Aim of the exercise: Please copy every line from the following entries in which the word "computer" appears.

Source records:

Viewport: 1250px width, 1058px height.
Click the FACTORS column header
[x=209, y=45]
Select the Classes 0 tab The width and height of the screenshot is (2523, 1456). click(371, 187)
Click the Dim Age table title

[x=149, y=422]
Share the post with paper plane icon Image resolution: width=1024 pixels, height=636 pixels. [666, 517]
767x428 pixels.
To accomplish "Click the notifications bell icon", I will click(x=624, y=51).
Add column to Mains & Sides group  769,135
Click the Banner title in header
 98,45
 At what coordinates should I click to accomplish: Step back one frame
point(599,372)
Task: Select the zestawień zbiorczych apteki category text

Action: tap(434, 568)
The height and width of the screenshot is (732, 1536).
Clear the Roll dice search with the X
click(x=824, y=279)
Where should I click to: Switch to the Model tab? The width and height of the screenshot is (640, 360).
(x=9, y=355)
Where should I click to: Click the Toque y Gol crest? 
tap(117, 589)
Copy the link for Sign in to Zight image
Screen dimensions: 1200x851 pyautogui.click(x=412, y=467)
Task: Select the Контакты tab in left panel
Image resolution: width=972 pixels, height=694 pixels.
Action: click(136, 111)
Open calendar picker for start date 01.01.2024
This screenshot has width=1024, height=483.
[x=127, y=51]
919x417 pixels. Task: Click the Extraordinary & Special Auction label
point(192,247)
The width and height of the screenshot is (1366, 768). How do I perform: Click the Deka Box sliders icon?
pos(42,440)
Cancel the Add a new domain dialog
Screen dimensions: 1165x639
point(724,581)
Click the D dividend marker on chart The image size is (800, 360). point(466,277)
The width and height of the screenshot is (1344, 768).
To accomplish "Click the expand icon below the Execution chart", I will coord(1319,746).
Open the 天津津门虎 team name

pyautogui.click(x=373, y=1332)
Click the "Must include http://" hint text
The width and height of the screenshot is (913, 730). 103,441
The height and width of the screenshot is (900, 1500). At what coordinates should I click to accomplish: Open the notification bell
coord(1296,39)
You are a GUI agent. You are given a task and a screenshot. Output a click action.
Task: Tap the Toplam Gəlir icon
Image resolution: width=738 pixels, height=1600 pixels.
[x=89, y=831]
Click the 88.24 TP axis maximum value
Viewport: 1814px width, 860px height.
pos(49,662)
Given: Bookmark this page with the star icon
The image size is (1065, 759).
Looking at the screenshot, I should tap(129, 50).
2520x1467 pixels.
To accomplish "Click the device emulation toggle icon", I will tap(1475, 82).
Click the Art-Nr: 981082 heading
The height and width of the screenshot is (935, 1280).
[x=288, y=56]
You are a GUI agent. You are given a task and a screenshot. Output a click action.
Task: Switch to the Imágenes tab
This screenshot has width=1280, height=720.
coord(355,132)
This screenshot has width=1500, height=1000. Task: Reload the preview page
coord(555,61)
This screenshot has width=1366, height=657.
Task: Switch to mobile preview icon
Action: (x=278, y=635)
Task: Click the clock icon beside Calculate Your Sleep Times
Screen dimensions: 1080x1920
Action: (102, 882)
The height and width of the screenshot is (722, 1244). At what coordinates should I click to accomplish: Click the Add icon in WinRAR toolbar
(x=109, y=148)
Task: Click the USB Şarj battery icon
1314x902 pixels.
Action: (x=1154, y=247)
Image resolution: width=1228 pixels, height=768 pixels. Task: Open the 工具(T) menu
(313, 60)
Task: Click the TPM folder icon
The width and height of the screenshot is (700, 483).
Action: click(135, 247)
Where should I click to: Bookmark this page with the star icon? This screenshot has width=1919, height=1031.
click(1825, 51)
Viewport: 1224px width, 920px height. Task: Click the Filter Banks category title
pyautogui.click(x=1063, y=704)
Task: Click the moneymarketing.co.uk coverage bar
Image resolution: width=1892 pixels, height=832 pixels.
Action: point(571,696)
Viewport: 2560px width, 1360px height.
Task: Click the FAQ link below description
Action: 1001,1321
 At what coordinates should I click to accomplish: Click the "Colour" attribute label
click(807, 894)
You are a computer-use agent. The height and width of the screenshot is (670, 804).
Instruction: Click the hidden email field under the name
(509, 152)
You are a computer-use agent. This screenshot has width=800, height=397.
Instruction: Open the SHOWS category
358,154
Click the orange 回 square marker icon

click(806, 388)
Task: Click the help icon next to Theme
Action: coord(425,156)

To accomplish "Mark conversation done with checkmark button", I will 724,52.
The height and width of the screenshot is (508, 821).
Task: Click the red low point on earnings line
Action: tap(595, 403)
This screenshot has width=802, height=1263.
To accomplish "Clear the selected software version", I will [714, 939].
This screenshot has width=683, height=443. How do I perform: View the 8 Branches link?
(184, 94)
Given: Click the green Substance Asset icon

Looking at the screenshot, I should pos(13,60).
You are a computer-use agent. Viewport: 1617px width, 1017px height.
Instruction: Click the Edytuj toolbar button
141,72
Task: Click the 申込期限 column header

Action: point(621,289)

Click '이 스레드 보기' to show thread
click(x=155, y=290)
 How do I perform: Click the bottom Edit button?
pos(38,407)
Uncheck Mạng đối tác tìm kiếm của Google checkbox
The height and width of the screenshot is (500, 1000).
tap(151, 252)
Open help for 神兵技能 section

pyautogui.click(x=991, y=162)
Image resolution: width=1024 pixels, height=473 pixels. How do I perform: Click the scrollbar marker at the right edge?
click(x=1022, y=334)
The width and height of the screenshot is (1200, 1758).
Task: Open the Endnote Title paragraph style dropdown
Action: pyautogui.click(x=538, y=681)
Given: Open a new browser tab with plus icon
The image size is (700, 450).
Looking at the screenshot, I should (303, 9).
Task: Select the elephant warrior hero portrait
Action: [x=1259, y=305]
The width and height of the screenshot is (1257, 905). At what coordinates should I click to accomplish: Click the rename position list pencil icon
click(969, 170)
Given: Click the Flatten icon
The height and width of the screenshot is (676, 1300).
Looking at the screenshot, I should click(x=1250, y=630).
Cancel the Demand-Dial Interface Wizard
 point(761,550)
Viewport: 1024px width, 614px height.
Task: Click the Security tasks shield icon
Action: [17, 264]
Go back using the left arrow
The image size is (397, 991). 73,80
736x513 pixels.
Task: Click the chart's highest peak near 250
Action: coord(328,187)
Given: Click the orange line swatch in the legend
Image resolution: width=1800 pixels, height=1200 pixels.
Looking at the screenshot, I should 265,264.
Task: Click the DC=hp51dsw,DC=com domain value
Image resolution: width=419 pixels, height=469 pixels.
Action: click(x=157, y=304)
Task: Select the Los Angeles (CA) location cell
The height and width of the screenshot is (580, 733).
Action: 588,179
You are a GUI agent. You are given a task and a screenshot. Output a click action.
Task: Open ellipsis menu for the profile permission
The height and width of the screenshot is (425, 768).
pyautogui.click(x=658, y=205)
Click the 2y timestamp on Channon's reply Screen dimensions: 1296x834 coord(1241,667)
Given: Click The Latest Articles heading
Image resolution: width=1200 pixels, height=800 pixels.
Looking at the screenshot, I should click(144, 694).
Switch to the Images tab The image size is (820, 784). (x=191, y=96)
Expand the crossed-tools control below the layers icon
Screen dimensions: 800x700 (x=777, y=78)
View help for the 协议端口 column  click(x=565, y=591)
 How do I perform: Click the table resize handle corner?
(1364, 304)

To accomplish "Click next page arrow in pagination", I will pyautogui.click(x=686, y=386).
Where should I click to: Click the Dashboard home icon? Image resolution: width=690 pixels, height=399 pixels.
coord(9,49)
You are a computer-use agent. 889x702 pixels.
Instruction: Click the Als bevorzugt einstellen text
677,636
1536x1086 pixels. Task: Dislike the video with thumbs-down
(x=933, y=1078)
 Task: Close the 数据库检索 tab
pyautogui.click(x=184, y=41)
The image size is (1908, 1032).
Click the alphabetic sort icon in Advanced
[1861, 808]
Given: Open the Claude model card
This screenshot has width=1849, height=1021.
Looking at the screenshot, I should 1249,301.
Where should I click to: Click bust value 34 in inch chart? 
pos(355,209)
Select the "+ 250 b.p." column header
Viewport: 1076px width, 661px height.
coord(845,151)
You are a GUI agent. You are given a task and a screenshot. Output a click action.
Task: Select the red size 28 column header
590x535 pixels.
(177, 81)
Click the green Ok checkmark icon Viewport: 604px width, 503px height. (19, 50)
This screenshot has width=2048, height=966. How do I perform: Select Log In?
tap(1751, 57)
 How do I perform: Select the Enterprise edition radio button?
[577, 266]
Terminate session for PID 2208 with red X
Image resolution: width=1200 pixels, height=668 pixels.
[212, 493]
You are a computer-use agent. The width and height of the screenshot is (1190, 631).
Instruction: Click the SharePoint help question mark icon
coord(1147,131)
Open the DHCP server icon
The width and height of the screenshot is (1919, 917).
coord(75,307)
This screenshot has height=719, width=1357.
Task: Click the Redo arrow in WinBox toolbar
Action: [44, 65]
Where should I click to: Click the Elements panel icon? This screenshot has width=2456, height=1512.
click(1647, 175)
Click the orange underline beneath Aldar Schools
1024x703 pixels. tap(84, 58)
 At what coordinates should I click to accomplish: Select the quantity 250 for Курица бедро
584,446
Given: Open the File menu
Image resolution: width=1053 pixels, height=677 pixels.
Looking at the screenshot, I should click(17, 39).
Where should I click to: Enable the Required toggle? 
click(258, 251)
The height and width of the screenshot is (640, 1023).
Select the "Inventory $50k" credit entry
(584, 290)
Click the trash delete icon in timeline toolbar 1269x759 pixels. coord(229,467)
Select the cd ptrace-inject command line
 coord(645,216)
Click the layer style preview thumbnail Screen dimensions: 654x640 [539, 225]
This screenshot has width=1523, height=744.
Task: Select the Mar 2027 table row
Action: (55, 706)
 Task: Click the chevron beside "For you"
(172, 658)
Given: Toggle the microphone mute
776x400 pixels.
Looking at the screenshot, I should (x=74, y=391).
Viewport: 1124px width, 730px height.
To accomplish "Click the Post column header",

Answer section:
You are a computer-use agent. The height and width of the screenshot is (670, 804).
You are a computer-use agent. This screenshot has width=800, height=397.
You are a computer-use agent. Viewport: 1617px width, 1017px height.
You are a computer-use agent. 889x702 pixels.
You are a computer-use agent. The width and height of the screenshot is (1190, 631).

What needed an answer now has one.